The flowchart of this study

Dataset

In order to verify the accuracy that a deep learning system will achieve with a DR dataset, the concept of training, validation, and testing must be applied. The DR dataset from Kaggle [18] includes 35,126 fundus images, of which 25,805 are normal (without disease). Only 9,321 fundus images exhibit DR, which is divided into four stages [19]: mild nonproliferative diabetic retinopathy (NPDR), moderate NPDP, severe NPDP, and proliferative diabetic retinopathy (PDR). The imbalanced proportion of normal and DR images in Big Data has been identified as one of the main challenges for the algorithms. This can commonly cause overfitting problems [20], as there is a high performance of DR grading in training data, but low performance in the testing data.

Figure 8 shows the method used to select the training data from the 35,126 fundus images.

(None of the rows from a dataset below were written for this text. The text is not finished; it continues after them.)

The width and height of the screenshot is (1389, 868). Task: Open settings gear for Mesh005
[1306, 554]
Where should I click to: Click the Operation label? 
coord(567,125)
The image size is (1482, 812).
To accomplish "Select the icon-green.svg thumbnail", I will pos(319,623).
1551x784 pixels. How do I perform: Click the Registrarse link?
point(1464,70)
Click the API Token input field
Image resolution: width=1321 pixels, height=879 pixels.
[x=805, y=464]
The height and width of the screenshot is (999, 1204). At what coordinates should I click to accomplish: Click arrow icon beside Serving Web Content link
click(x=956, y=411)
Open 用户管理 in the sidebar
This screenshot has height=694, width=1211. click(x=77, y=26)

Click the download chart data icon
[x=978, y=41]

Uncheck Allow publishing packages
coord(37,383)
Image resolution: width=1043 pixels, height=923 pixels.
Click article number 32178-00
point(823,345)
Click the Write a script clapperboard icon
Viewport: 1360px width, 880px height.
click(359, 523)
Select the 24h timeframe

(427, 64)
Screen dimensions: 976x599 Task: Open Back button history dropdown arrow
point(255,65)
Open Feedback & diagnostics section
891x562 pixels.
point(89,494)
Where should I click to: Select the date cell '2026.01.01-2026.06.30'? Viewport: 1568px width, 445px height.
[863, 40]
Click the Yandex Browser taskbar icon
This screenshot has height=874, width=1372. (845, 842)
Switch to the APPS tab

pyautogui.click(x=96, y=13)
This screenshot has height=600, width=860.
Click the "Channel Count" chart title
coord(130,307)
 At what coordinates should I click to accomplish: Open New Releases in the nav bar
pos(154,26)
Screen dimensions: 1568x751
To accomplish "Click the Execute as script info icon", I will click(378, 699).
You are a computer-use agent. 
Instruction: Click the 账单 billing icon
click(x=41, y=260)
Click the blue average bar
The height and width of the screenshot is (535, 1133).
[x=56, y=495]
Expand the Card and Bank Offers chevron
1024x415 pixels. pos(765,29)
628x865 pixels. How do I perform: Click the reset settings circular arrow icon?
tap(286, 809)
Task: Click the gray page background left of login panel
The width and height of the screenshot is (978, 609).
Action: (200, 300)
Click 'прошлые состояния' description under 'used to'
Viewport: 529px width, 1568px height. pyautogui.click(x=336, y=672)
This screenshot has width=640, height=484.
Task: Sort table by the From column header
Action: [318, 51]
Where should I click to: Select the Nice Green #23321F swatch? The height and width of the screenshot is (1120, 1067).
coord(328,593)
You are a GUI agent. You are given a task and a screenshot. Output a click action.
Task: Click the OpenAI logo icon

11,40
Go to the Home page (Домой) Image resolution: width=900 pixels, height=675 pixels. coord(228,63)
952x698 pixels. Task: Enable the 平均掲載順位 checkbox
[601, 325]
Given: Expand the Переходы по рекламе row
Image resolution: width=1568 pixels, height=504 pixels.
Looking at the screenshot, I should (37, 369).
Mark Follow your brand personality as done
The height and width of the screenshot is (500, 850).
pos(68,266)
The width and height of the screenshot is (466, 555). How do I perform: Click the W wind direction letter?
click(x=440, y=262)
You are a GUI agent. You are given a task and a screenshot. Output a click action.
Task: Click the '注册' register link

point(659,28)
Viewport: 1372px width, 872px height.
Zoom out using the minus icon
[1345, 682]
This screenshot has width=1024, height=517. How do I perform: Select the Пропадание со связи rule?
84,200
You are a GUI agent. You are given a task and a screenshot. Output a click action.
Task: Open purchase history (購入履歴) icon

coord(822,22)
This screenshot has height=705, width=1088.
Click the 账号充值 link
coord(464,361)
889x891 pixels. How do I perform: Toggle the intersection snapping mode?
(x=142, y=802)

In addition, the validation and testing data also follow a similar method to select 300 fundus images individually, which are different from any images in the training data.

Fig. 8
figure 8

The method for selecting the training data from 35,126 fundus images

SOP for fundus image preprocessing

Preprocessing methods are a very important stage in image recognition; they can be used to eliminate noise/variation in the retinal fundus image, and improve the quality and contrast of the image. Consequently, the trained modules can obtain more credible and accurate results. Therefore, the proposed SOPs (Fig. 1 step 1) for preprocessing fundus images in this study are introduced respectively.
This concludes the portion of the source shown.